Game That Finally Tipped the Review Scales on the Franchise’s Iterative Design: Far Cry 6
Somehow Far Cry 4 and 5 (and to a lesser extent Primal, Blood Dragon, and New Dawn) skated by on Ubisoft’s copy-paste formula since 3, but Far Cry 6 was apparently the final straw for reviewers. Almost every outlet collectively had enough of the franchise and decided to call it out. A disabled wiener dog companion and a gun that shoots Macarena CDs wasn’t enough to fend off criticisms that this was essentially the same game that people had played for almost a decade.

Game That Made Me Think About Game Design in New and Exciting Ways: Old World
I’ll just repeat what I put in the thread for that game:

It may not be the one I clocked the most hours in, but it’s definitely the game I thought about the most. There are so many incredibly smart decisions in Old World’s design that it’s hard to discuss without going into full-blown armchair dev mode and critiquing the whole 4x genre.

Game That Made Me Agree With @Telefrog about Game Design But Also Made Me Punch Myself in the Junk the Most: Old World. What a great game design! What a terrible game design! So much! Too much! Awesomeness! Painfulness! Woo this is cool! F! it - I quit! That is Old World for me. My biggest Love and biggest Hate, in game terms this year, is the same game.

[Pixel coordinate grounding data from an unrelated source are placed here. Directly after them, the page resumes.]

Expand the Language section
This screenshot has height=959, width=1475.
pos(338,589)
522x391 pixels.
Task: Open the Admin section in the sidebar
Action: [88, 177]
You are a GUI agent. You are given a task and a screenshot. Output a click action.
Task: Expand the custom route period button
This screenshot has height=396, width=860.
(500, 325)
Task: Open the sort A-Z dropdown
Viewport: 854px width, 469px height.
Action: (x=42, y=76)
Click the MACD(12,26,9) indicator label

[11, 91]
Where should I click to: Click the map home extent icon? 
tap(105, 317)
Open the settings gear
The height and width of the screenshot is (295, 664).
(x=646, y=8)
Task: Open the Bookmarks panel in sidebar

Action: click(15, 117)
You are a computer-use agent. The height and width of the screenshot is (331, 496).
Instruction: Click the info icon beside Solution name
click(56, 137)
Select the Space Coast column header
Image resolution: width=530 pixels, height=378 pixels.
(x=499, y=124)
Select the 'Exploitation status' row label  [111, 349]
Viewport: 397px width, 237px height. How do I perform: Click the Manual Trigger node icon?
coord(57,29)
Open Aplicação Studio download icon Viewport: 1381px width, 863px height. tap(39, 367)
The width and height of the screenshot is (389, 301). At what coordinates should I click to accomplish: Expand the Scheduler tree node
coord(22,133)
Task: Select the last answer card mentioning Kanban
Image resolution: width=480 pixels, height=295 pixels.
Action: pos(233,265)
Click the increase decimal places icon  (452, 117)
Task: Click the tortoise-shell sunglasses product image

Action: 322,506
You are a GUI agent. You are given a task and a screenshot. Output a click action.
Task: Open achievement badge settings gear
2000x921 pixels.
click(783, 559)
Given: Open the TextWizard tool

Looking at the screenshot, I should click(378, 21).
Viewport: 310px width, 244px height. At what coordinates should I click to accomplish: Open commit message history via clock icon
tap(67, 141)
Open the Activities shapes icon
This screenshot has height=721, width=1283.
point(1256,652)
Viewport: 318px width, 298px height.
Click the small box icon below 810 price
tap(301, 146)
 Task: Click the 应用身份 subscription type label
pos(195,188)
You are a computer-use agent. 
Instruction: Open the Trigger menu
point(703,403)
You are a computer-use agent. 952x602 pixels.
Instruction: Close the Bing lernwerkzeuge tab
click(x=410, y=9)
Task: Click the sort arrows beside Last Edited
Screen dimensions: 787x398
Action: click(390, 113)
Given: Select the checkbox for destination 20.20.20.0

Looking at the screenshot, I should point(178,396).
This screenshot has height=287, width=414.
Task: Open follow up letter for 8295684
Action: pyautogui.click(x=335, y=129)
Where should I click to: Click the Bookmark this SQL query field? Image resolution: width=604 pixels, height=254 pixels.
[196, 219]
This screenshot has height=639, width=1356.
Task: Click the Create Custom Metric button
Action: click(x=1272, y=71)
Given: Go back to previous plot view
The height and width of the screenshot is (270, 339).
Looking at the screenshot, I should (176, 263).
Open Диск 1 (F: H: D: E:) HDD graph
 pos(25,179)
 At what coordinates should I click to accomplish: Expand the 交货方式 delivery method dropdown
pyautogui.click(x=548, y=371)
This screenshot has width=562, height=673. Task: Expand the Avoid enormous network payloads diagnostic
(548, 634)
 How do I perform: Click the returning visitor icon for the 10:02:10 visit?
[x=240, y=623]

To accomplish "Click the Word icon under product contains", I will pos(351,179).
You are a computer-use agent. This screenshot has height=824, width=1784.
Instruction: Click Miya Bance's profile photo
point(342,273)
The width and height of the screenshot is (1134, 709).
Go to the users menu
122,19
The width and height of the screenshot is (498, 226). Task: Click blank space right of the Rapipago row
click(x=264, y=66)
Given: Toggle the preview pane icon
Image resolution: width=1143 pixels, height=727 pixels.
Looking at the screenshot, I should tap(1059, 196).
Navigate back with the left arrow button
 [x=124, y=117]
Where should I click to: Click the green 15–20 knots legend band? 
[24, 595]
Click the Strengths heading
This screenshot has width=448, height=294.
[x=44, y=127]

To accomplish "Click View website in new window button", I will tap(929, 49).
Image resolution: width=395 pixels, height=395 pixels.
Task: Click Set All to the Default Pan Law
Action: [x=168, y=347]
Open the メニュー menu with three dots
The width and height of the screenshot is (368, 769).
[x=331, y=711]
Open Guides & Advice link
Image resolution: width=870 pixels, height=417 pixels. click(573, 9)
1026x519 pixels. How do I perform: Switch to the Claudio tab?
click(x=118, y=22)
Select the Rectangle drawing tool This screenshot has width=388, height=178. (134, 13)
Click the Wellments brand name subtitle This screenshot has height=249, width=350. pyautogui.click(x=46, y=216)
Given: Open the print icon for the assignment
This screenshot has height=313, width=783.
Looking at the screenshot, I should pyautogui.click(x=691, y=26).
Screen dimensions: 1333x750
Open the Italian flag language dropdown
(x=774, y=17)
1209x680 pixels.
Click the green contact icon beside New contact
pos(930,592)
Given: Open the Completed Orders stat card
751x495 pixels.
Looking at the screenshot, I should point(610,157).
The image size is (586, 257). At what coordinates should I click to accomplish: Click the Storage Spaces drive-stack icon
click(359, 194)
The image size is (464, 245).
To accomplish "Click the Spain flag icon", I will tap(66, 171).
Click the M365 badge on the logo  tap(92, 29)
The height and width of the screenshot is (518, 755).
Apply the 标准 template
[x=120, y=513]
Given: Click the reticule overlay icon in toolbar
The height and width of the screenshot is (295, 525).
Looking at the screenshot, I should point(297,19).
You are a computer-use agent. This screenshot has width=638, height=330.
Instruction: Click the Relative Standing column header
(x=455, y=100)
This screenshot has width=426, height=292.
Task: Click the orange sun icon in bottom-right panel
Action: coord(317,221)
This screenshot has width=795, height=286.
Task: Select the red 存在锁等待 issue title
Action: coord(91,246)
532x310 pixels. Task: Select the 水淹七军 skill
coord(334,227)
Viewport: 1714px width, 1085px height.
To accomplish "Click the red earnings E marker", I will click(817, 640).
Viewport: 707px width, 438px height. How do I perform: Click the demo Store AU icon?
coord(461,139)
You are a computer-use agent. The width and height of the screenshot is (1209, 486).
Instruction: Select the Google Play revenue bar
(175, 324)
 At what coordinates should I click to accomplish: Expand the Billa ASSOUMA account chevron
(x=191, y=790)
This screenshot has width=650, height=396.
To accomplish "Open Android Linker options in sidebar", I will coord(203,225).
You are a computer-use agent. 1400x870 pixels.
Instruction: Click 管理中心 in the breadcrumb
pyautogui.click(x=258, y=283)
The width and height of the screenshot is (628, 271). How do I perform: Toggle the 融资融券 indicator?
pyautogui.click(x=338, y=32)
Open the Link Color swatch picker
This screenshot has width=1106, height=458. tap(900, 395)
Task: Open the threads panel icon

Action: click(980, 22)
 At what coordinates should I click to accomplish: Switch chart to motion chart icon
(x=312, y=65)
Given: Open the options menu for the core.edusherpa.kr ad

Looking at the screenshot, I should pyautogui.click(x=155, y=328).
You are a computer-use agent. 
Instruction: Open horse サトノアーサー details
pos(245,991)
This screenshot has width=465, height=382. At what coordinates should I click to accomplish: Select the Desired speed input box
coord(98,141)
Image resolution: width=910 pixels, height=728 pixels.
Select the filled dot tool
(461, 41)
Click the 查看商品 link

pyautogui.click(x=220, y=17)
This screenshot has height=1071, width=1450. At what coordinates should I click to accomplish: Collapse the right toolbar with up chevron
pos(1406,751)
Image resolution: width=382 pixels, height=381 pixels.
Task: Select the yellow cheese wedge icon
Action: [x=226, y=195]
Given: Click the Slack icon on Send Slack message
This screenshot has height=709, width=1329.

Why can’t more first person shooters have moment-to-moment gameplay this satisfying Award: Halo Infinite.

Seriously. It’s been 20 years since the first Halo came out and we had so many copy cats, and yet this type of satisfying gameplay loop is still so rare. It must be really hard to design.

The Award for Mainstreaming That One Previously Niche Kink: Resident Evil: Village.

The Award for Best Proof We’re Living in a Simulation: The GTA “Definitive Editions,” which are obvious satires of corporate greed and laziness embedded in the main simulation we call “life” as a mini-game.

The Chernobyl Award for Game Best Able to Induce Real-World Existential Dread: Amazon’s New World. Just think about this at three o’clock in the morning: the same company that OK’d the network and systems architecture for this game also OK’d the architecture of systems on which countless companies and individuals depend for their day-to-day livelihood.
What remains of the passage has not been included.